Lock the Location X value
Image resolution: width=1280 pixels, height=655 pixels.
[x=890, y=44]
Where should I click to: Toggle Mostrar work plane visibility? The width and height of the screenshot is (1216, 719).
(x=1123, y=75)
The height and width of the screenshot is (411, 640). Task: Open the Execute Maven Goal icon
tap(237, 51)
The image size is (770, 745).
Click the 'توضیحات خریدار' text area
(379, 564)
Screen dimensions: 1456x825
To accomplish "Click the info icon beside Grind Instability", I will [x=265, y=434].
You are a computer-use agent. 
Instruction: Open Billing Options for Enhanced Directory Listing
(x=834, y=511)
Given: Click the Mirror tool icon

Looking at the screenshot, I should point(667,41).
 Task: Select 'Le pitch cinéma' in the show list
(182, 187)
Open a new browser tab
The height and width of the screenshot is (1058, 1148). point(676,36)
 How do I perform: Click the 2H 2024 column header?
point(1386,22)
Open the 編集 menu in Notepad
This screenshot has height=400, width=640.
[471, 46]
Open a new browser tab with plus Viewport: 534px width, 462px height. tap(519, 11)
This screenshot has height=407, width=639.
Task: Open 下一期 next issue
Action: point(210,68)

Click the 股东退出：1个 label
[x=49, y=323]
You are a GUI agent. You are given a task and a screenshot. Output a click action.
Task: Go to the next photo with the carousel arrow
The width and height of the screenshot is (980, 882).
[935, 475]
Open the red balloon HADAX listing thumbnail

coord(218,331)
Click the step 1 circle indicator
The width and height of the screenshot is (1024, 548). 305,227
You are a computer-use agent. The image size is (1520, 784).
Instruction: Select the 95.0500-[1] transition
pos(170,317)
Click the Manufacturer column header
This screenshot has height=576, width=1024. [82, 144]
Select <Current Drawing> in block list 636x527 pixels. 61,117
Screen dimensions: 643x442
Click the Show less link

+--

_EXERCISE REQUIREMENTS_:
Exact copies of the lines from the one holding "You are a computer-use agent. The" to the end of the entries are all that should be written.

_RESULT OF THIS TASK_:
You are a computer-use agent. The image size is (1520, 784).
Instruction: Select the 95.0500-[1] transition
pos(170,317)
Click the Manufacturer column header
This screenshot has height=576, width=1024. [82, 144]
Select <Current Drawing> in block list 636x527 pixels. 61,117
Screen dimensions: 643x442
Click the Show less link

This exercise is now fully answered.